Thursday, August 8, 2013

Change is GOOD for you and your goals

Uh oh. I think a recent post might have been lost on some folks, so I thought I better readdress it. I talked about how if you want to achieve something, create a change, you have to change your approach a bit.

I bring this up because lately some folks have been a tad resistant to format tweaks in classes. Now, granted, if you come to a class that you enjoy, you might be sad to see it change, but there are good reasons I mix it up and will continue to do so. Let me explain...

You've adapted to what you've been doing. I assume you want to improve your health--get stronger, lose weight, improve your balance and posture, etc-- and maintain your results. But if you continue to do the same thing over and over, you are not only going to plateau you are likely to back slide. So if you find that you are gaining weight but are working out regularly, it may be time to up the ante, or at least try a new routine.

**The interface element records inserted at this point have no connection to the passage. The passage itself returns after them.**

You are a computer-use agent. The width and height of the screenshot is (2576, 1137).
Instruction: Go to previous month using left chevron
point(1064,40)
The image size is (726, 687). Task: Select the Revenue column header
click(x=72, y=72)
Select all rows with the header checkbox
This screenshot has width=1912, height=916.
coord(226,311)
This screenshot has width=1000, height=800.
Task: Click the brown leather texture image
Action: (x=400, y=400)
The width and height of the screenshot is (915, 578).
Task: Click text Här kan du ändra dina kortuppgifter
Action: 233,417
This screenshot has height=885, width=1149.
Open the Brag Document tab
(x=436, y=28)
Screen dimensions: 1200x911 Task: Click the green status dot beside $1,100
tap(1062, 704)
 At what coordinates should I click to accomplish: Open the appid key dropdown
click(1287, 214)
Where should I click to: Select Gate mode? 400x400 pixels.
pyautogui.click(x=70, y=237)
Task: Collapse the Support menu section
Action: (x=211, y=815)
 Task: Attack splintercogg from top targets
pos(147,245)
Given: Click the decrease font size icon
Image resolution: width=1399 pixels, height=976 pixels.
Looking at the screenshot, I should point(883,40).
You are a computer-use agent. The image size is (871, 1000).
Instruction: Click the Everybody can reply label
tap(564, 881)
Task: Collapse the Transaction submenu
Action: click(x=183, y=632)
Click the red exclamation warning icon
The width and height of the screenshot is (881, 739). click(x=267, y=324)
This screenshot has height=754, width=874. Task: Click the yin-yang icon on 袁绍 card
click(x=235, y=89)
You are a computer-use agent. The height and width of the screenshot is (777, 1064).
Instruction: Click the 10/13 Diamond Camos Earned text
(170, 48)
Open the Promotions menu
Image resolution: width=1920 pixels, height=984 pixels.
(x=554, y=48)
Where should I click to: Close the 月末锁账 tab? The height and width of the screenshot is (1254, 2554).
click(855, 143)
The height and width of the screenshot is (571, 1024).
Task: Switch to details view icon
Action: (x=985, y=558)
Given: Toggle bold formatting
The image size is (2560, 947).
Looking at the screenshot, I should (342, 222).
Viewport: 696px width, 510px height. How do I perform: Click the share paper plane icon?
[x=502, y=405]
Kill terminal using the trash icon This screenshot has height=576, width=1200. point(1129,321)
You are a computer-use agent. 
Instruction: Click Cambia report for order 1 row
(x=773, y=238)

You need variety to avoid over-use injuries and/or to cross train. I love water aerobics and swimming, but seldom make time for either. But boy when I do, it's a great workout and really challenges me. My body is doing something it's not accustom so I have to work harder. And that's good thing! If we only do what we are already capable of doing, we can't get stronger, or more flexible, or smarter. So try something new. Move your muscles and bones in different directions. Challenge your brain with new exercises. It's all good and your body will thank you!

You need some actual structure to your exercise routine. Most good trainers will tell you to have some sort of measurement to track progress. I do that with private training clients, my Tabata groups and Walk/Jog/Run programs. My group class peeps track progress more intrinsically, like how their clothes fit or how they can lift a child without hurting their back. So when I change a program up that's because I'm actually sneaking in some structure to your overall plan. I want you to keep progressing. See reason number 1.

You ask for help and I want to give it to you, even if you kind of don't want to hear it. This is where feathers get ruffled. We all know we need to exercise in some capacity, every day, right? You can very well do it on your own too. But if you come to me and hire me to do my job, I'm going to question your perceived obstacles. I don't have a hidden agenda or force you into training, it's a mutual agreement with both of us showing up and doing our parts. Now, if you just showing up gives you enough satisfaction, I'm fine with that. Really. Like I always say, anything is better than nothing. But if you sign up and want to achieve a particular goal and don't, I can only really help you if you're willing to explore why you avoid making the effort/changes I suggest. This is not easily answered. It can take lots of time to dig into what holds us back from what we say we want to achieve, be, do.

It's a seasonal thing. If you are a treadmill trudger then this may not apply to you, but for those of us who Take It Outside, I find a lot of us have SAW--seasonally affected workouts. I've asked a lot of the people I work with what they gravitate towards exercise-wise, based on the seasons. The consensus is cardio in the winter and more strength/flexibility/meditation work in the summer. It may have something to do with the temperatures or a yin/yang thing, but think about what you enjoy. Do you find you want to switch things up based on the season? Then you might just benefit from listening to you body.

So, there you have it. Those are some of the top reasons why it's good to change things up. What about you? See any changes in your future? Please share your insights!